Con riferimento, invece, ad una ipotetica incompatibilità con il principio di effettività, la Corte ha osservato che la domanda di parere riguarda solamente il caso in cui il tribunale del CETA constati che l’imposizione, in base a una violazione dell’articolo 101 TFUE o dell’articolo 102 TFUE, di un’ammenda a un investitore canadese sia incompatibile con le disposizioni delle sezioni C e D del CETA. In base a queste, una tale pronuncia sarebbe possibile unicamente nell’ipotesi in cui la decisione che infligge l’ammenda risulti inficiata da uno dei vizi di cui all’articolo 8.10, paragrafo 2, del CETA22 o privi l’investitore degli attributi fondamentali del suo investimento, ivi compreso il diritto di usarne, goderne e disporne ai sensi dell’allegato 8-A, punto 1, lettera b). Al contrario, nel caso in cui sia stata effettuata un’applicazione regolare delle norme di concorrenza da parte della Commissione o di un’Autorità di concorrenza di uno Stato Membro, una pronuncia del genere non sarebbe possibile23 . Solo nel primo caso (vizi di cui all’articolo 8.10, paragrafo 2, dell’Accordo o privazione degli attributi fondamentali dell’investimento), la decisione del tribunale del CETA potrebbe annullare l’ammenda inflitta. La Corte ha ritenuto che ciò non lederebbe il principio di effettività, in quanto l’ordinamento dell’Unione permette esso stesso l’annullamento di un’ammenda per violazione delle norme a tutela della concorrenza quando la sua irrogazione è inficiata da un vizio corrispondente a quello che il tribunale del CETA potrebbe accertare24 .

Per quanto riguarda, infine, il diritto di accesso ad un giudice indipendente, la Corte ha constatato che dalle disposizioni dell’Accordo25 risulta che questo mira a rendere il tribunale del CETA accessibile a qualsiasi impresa e a qualsiasi persona fisica canadese che investa nell’Unione, nonché a qualsiasi impresa e a qualsiasi persona fisica di uno Stato Membro dell’Unione che investa in Canada.
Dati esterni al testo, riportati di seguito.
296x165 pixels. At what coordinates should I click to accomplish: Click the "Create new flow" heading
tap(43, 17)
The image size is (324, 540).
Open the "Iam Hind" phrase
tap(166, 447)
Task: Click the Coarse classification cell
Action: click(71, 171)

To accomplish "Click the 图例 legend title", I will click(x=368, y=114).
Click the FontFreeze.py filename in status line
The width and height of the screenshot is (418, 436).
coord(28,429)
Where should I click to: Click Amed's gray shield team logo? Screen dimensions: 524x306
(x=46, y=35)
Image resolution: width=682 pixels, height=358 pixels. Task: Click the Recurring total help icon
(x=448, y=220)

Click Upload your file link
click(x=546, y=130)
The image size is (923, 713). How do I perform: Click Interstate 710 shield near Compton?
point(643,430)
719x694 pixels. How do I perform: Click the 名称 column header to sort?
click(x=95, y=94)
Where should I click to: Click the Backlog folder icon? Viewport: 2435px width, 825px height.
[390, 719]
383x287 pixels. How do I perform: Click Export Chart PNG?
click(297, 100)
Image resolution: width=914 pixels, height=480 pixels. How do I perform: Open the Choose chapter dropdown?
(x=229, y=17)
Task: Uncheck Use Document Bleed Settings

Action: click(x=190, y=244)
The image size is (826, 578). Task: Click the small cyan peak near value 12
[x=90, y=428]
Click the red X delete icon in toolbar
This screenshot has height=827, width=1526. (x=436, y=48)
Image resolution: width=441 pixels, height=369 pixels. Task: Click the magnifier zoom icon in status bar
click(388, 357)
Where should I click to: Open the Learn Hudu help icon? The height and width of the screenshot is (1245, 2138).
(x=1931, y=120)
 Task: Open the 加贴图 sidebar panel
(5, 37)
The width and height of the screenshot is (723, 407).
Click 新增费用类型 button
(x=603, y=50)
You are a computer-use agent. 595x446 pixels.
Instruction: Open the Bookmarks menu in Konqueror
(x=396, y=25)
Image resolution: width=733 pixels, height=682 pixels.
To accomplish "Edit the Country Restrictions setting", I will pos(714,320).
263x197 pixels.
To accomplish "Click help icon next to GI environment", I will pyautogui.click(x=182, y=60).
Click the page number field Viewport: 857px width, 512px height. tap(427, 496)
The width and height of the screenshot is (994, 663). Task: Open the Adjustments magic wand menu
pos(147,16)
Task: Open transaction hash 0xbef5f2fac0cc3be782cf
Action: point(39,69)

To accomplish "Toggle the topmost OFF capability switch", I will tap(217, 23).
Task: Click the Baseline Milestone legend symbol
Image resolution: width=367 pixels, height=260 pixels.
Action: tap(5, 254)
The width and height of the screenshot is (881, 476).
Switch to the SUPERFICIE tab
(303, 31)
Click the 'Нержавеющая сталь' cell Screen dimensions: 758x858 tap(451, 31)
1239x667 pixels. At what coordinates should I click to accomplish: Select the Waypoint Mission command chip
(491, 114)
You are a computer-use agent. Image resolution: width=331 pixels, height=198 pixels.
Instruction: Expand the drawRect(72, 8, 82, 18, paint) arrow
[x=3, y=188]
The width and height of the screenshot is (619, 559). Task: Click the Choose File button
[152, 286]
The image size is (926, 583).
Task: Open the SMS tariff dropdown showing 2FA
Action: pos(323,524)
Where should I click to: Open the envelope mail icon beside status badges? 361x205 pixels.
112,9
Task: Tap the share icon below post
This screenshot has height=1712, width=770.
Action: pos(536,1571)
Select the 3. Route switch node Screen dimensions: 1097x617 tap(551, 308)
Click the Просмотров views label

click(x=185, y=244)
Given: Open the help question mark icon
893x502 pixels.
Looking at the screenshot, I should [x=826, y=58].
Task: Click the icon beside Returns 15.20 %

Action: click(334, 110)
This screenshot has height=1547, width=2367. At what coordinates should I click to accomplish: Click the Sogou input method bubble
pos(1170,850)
A tal fine è previsto nell’Accordo che sarà compito del comitato misto CETA valutare regole ulteriori per ridurre gli oneri economici posti a carico delle piccole e medie imprese26. Tuttavia, in assenza di un regime diretto a garantire l’accessibilità economica del tribunale e del tribunale d’appello del CETA alle persone fisiche e alle piccole e medie imprese, la procedura ISDS rischia, in pratica, di essere accessibile ai soli investitori che dispongano di rilevanti risorse economiche27 . A tal riguardo, la Corte ha rilevato che la Commissione e il Consiglio, nella dichiarazione n. 36 sulla protezione degli investimenti e sul sistema giurisdizionale per gli investimenti28, si sono impegnati a garantire che “… l’accesso a questa nuova giurisdizione per gli utenti più deboli, ossia le piccole e medie imprese e i privati, sarà migliorato e facilitato…”, che “…l’adozione da parte del comitato misto delle regole supplementari di cui all’articolo 8.39, paragrafo 6, del CETA, (...) sarà effettuata in modo che queste regole supplementari possano essere adottate il più presto possibile…” e che “… indipendentemente dall’esito delle discussioni in sede di comitato misto, la Commissione proporrà misure adeguate di (co)finanziamento pubblico delle azioni delle piccole e medie imprese dinanzi a questa giurisdizione…”. Tali impegni sono stati ritenuti sufficienti per concludere che il CETA è compatibile con il principio di accessibilità alla giustizia, in quanto condizionano ad essi l’approvazione dell’Accordo da parte dell’Unione29. Infine, la Corte ha concluso che il CETA contiene garanzie sufficienti per assicurare l’indipendenza dei membri dei tribunali previsti30 .

Alla luce delle osservazioni svolte, la Corte ha disposto che: 

“Il capo otto, sezione F, dell’accordo economico e commerciale globale tra il Canada, da una parte, e l’Unione europea e i suoi Stati membri, dall’altra, siglato a Bruxelles il 30 ottobre 2016, è compatibile con il diritto primario dell’Unione europea.”.